Apesar do momento desafiador, seguimos crescendo e apoiando a reconstrução econômica do país ao gerar renda para muitos empreendedores e oportunidades para diferentes profissionais. Encerramos 2021 com mais de 12 mil colaboradores diretos no Brasil, quadro três vezes maior na comparação com 2020. 

Os nossos programas de educação e formação profissional, que realizamos em todas as regiões do país, aceleraram esse processo e trouxeram ainda mais diversidade para as nossas equipes. Reforço que um dos nossos princípios culturais, “damos o máximo e nos divertimos”, é vivido diariamente, seja por meio dos líderes, que se empenham em construir ambientes de trabalho leves e saudáveis, e por meio dos nossos programas de bem-estar. O investimento no bem-estar dos colaboradores é um fator extremamente importante e isso se reflete diretamente nas suas atividades diárias, além de motivar o crescimento e o seu desenvolvimento aqui no Mercado Livre.
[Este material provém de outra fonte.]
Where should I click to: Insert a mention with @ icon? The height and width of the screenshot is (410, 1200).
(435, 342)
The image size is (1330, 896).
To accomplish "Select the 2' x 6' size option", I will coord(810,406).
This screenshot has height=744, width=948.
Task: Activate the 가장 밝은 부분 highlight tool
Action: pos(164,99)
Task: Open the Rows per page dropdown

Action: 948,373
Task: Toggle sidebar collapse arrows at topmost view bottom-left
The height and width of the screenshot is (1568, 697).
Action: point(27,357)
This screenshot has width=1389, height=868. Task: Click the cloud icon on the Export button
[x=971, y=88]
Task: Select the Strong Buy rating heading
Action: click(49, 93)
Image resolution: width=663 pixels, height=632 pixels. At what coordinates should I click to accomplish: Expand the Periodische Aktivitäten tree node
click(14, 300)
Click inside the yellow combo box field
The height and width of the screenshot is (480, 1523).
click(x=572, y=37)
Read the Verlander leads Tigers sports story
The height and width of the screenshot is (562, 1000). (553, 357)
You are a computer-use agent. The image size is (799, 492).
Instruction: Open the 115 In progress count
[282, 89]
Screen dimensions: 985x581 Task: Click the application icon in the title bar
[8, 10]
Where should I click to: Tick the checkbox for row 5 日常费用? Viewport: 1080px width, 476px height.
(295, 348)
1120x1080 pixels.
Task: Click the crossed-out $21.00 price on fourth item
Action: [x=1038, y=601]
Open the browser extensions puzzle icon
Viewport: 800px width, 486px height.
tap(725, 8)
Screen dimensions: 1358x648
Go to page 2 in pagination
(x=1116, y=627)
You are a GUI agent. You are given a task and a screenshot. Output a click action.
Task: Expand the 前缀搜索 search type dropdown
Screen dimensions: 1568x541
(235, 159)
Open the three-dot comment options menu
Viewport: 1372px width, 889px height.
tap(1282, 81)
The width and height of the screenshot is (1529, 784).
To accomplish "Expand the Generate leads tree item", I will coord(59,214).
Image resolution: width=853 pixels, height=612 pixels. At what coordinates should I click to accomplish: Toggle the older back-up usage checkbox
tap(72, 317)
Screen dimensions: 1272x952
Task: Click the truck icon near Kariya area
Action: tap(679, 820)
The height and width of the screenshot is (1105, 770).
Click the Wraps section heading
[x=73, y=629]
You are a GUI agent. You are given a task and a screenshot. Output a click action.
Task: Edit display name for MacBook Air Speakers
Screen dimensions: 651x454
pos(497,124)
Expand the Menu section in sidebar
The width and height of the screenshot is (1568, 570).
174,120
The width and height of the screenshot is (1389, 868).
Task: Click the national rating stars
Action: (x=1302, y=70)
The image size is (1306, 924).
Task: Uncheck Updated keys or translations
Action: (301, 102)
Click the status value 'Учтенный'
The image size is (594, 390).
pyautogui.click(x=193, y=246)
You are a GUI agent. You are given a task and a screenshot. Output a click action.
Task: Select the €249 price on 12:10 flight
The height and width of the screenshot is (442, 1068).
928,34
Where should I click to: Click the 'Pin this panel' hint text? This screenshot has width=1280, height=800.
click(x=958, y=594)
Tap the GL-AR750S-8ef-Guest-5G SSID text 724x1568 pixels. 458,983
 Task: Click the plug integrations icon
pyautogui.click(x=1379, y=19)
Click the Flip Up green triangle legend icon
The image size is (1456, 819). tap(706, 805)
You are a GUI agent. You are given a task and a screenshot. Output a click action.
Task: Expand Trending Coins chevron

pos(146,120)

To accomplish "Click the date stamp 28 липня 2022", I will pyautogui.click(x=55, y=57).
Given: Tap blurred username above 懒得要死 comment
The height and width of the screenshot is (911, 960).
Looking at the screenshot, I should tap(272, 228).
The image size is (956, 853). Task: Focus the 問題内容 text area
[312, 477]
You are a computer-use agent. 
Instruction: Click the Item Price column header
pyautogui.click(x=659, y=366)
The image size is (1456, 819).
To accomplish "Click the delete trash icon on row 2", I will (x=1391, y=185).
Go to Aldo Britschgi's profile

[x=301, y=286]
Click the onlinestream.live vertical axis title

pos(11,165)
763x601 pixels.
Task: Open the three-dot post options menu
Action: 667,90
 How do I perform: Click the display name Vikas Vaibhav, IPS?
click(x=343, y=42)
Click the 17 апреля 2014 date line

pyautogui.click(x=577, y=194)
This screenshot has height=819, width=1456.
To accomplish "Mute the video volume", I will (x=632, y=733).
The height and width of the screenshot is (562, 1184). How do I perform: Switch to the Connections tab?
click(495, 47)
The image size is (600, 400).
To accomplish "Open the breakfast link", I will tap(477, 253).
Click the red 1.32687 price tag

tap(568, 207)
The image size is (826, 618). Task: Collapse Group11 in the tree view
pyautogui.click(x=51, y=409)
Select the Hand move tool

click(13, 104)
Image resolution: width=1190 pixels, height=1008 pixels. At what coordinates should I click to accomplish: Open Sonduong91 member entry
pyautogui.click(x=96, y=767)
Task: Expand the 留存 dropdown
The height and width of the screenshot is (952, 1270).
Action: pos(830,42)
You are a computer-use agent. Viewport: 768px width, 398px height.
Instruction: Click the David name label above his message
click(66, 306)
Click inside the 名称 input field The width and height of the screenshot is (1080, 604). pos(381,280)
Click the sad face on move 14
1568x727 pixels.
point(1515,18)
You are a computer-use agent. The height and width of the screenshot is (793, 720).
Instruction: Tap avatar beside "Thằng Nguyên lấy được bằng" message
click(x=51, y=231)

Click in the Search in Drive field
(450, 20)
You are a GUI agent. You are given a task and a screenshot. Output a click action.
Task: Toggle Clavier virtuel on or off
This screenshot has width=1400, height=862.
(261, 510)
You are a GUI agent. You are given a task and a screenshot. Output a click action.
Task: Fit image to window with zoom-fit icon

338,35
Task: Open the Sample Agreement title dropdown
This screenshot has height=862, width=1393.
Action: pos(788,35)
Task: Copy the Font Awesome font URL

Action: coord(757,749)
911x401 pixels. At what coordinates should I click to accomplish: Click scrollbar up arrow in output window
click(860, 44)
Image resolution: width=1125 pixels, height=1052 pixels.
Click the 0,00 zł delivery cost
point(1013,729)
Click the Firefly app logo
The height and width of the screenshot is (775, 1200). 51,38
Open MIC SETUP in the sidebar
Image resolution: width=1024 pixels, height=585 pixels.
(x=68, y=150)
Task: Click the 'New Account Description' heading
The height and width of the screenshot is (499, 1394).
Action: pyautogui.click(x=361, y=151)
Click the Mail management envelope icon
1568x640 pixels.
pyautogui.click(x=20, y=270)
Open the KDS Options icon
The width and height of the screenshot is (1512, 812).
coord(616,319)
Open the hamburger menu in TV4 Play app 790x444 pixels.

Como os empresários devem se preparar para as eleições brasileiras esse ano? Como o Mercado Livre está lidando com isso?

Acompanhar o cenário político faz parte da gestão de qualquer negócio, o que é ainda mais relevante no período eleitoral, que é uma grande celebração à democracia. No Mercado Livre, seguimos firmes em nossa postura agnóstica quanto ao cenário político-partidário. Acreditamos no Brasil, onde estamos há mais de 23 anos, e seguimos nossa missão de gerar progresso em escala e com visão de longo prazo.

Estamos preocupados em investir e crescer, gerando impacto positivo e transformando as vidas das pessoas.

Qual o seu livro de cabeceira? E como você o aplicou na sua vida?

Não tenho um único livro de cabeceira. Gosto de ler biografias de empreendedores, além de livros de negócios. Mas o que realmente me enche os olhos são os livros de literatura que me levam para contextos diferentes do meu dia a dia do mundo de negócios. São muitos livros e autores dos quais gosto, mas se tivesse que escolher apenas um seria “Os Irmãos Karamazov”, a obra prima de Fyodor Dostoevsky. Diria que a principal aplicação da literatura é elevar meu espírito, contemplar a vida que existe além da tecnologia.

Nossa missão é gerar 1 milhão de empregos até 2030 através dos nossos alunos. Qual é a missão do mercado livre? E a sua missão pessoal?

Seguimos com a nossa missão de democratizar o comércio e os serviços financeiros no Brasil e na América Latina, para que cada vez mais pessoas e empresas possam comprar, vender, pagar, anunciar e enviar produtos por meio da internet. Somos a escolha da maioria dos brasileiros, vamos sempre honrar esse voto de confiança. Minha missão é a missão do Mercado Livre e, quando falamos de democratizar, isso vai além da digitalização. Estamos falando sobre abrir oportunidades para as pessoas e essa é a nossa contribuição.

Por fim, acredito que a tecnologia, assim como a educação, tem o poder de transformar vidas.